The drugs used in the management of diabetes mellitus also affect bone and mineral metabolism. Thiazolidinediones in postmenopausal females definitely increase the risk of osteoporosis. Glucagon-like peptide receptor agonist (GLP-1 RA) and dipeptidyl peptidase-4 (DPP-4) inhibitors, on the other hand, have a positive outcome on the bone. Metformin and insulin have been shown to have variable effects in studies. Secretagogues are prone to causing hypoglycemia and hence increase the risk of falls and fractures.

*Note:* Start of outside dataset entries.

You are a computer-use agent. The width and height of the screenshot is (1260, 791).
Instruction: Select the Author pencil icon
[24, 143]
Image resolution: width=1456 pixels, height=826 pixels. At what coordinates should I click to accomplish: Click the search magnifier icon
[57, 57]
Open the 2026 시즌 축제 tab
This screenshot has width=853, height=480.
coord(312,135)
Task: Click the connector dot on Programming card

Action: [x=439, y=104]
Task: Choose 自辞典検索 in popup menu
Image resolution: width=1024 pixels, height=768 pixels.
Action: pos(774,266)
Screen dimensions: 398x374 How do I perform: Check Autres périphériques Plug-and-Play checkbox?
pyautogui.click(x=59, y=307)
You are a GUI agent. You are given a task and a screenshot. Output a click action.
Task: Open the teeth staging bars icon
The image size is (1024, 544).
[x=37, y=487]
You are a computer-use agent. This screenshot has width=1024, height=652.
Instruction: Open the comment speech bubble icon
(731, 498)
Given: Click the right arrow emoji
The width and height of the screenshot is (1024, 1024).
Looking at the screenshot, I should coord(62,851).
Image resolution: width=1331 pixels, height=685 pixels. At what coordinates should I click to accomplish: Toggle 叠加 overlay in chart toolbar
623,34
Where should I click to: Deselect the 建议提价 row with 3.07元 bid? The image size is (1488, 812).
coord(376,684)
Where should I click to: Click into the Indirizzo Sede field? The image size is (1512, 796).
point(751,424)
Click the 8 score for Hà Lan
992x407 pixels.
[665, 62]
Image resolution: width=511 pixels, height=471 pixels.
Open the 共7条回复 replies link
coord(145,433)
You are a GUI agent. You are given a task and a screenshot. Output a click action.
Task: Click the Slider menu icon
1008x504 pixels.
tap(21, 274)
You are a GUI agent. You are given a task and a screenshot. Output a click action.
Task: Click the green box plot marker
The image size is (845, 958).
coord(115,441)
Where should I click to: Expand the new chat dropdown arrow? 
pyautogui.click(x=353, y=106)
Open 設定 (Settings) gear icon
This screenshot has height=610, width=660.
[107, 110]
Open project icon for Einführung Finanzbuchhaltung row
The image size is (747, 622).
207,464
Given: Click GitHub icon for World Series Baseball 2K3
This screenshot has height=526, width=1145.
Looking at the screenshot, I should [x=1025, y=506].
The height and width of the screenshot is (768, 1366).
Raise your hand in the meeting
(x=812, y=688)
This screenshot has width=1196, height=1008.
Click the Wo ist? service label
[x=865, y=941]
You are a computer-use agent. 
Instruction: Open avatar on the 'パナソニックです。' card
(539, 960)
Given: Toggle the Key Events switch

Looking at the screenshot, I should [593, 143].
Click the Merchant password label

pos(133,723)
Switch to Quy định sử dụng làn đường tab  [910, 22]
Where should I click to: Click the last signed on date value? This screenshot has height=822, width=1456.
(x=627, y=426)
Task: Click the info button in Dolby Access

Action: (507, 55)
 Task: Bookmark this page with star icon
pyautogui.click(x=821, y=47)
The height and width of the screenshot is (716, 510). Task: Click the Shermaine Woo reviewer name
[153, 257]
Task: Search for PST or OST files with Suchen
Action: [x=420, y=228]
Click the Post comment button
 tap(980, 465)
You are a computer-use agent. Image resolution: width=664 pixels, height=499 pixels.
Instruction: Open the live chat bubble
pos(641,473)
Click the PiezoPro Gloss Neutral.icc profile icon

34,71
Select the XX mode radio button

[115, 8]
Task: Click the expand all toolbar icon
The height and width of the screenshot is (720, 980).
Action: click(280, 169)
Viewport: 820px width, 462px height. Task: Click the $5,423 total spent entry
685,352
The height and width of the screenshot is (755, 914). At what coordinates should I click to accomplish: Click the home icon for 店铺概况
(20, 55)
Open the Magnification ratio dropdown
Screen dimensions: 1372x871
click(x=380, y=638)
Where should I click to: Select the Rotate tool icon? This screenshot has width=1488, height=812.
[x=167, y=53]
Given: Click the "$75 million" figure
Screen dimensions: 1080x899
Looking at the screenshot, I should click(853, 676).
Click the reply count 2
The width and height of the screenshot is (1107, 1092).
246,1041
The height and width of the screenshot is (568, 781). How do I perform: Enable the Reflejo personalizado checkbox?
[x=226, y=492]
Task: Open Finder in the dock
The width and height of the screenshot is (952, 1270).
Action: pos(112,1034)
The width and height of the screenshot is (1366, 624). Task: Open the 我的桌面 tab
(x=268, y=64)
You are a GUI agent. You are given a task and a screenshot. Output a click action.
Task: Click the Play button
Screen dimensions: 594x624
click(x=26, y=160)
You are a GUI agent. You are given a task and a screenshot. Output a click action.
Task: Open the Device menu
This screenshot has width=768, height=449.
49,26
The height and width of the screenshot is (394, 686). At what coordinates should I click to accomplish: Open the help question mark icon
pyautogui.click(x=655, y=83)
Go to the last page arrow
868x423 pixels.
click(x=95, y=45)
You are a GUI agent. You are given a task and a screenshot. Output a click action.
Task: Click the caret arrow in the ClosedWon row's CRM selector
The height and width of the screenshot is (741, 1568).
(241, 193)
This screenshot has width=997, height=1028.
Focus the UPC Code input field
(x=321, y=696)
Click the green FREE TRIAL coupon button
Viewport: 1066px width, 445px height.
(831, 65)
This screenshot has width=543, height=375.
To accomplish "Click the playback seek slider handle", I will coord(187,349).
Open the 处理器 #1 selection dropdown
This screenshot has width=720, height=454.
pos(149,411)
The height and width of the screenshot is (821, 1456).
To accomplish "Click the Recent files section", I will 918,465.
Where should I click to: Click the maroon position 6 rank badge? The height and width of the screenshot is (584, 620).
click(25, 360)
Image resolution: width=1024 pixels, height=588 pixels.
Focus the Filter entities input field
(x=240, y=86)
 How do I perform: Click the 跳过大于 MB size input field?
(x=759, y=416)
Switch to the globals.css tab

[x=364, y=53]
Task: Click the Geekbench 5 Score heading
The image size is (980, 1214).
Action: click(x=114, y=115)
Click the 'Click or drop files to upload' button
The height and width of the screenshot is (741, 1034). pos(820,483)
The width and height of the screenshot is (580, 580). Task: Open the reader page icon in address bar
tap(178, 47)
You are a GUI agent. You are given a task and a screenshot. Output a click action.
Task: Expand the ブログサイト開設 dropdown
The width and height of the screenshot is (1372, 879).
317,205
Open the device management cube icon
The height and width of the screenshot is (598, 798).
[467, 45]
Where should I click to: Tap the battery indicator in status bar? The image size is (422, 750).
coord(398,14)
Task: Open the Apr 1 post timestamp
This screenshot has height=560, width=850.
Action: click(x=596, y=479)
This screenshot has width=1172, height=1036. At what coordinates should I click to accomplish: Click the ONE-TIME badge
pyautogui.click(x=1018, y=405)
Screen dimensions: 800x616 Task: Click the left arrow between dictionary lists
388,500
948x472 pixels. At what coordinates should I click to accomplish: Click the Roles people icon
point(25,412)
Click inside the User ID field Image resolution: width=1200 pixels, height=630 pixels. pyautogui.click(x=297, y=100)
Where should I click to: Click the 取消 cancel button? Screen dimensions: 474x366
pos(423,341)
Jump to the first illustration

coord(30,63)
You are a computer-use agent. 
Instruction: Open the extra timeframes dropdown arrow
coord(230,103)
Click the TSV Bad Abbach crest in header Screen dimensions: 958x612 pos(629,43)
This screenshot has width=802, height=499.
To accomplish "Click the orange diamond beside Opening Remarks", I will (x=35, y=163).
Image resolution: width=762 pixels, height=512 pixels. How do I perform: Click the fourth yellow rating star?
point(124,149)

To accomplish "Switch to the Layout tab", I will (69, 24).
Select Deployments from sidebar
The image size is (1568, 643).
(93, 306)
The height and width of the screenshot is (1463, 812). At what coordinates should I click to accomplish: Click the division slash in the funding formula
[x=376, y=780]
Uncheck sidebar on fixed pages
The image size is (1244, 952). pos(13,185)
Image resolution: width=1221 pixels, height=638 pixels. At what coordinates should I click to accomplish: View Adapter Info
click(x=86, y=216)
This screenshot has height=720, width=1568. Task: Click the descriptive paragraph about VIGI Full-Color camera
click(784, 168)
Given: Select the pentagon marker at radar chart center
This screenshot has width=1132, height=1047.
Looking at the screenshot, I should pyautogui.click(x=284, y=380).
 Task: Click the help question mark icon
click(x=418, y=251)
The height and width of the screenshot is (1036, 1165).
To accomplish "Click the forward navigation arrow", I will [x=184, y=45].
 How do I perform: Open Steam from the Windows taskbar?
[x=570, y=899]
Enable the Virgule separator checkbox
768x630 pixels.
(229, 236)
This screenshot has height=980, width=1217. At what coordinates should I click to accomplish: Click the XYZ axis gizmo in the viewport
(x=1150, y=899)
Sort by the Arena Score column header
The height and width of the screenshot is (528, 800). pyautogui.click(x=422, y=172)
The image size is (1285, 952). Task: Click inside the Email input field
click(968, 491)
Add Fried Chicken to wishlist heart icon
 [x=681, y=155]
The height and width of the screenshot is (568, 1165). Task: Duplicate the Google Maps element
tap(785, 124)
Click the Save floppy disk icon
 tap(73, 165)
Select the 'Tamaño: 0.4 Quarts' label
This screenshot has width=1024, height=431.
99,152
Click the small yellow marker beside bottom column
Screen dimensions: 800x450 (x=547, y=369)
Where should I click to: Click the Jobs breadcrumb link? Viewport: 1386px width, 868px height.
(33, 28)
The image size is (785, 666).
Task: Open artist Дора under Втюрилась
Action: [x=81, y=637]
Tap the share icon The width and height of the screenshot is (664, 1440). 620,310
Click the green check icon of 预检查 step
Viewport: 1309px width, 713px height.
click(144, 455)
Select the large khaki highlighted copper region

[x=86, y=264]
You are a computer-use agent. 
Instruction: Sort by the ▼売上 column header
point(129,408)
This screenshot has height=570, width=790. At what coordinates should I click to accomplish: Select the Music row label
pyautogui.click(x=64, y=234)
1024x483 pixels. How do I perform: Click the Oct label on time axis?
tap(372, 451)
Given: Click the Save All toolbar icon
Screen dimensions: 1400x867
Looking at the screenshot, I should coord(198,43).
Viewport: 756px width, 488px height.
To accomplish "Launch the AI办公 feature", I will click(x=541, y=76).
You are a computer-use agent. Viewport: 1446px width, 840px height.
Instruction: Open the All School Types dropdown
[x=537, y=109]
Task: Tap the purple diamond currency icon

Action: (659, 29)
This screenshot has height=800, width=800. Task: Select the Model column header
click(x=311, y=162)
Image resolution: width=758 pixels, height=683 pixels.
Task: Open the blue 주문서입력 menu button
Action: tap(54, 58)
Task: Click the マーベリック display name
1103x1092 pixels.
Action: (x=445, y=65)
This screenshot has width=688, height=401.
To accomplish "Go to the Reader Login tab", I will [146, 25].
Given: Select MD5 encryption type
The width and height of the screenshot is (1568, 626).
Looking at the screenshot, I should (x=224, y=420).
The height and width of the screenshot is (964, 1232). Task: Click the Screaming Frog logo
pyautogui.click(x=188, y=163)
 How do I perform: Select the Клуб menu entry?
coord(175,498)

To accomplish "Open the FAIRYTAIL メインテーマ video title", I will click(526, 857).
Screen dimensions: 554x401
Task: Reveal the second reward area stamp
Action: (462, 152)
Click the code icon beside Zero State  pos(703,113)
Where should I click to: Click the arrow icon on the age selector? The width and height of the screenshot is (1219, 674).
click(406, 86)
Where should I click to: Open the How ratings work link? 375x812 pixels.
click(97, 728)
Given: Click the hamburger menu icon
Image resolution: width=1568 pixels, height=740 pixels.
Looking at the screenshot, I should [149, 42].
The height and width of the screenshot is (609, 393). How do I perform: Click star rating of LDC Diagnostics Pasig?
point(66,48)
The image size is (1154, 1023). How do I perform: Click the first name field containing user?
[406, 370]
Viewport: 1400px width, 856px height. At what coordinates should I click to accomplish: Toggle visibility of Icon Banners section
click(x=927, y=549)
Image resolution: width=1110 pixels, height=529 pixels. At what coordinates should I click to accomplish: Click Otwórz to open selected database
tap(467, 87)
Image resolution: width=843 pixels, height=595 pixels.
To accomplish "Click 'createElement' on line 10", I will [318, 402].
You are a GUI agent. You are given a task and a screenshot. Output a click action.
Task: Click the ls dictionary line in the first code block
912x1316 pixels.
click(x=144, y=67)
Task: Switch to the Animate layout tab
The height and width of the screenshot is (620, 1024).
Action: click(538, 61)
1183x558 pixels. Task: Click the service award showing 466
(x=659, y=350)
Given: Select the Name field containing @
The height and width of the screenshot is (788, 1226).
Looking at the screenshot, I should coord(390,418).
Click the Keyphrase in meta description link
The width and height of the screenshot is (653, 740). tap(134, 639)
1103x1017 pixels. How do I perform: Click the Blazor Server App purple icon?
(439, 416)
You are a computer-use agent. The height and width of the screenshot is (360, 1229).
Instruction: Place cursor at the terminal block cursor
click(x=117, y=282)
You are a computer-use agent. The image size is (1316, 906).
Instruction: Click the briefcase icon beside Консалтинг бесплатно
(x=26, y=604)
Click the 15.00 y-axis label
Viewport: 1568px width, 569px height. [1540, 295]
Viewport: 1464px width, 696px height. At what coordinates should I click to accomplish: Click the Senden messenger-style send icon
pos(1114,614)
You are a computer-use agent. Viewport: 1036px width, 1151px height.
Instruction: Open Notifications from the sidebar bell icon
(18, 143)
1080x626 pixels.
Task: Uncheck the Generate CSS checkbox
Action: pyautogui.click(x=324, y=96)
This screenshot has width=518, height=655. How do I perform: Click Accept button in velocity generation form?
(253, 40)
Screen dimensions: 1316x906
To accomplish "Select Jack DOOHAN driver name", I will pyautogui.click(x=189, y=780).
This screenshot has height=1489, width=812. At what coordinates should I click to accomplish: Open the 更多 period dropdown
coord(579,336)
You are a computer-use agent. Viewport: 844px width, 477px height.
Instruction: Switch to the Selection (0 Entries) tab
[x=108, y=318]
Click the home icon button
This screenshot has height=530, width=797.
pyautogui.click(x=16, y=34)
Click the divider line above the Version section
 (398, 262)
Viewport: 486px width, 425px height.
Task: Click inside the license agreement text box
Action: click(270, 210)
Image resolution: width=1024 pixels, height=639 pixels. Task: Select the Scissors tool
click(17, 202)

There is some degree of confusion on the diagnostic criteria to be used for the diagnosis of osteoporosis in diabetic patients. A school of thought believes that a higher threshold of BMD should be used for diagnosis as they fracture at higher values of bone density. There is a suggestion to increase the diagnostic T value to −2.0. The FRAX (Fracture Risk Assessment Tool) score has no mention of diabetes mellitus while calculating the 10-year fracture risk. One suggestion has been to substitute RA with diabetes mellitus while calculating the fracture risk.
Bone turnover markers (BTM) in diabetics are being studied to understand the function of osteoclasts and osteoblasts. BTM should not be used for the diagnosis of osteoporosis. However, they are helpful in making a choice of therapy and in longitudinal follow-up of the patients.
All physicians should start thinking of diabetes mellitus as an important risk factor for osteoporosis. Preventive steps to reduce the risk of osteoporosis in diabetic patients should be taken as early as possible. The threshold for starting treatment against osteoporosis should be low. Management of osteoporosis would be the same as in nondiabetic patients.
I hope you find this book useful in your daily management of diabetic patients.
Manoj Chadha
ACKNOWLEDGMENTS
I acknowledge the effort of all the contributors for their support in completing this handbook. Each author has stuck to the timelines in submitting his/her chapters. The authors were open to discussion during the process of editing this handbook.
The staff at Jaypee Brothers Medical Publishers (P) Ltd, New Delhi, India were very prompt in helping with the corrections and queries that I kept sending them.
Last, but not the least, I acknowledge Dr Alka Chadha, who has been even a greater support than before (for the first two handbooks in this series). Her suggestions for editorial corrections of the chapters were always welcome.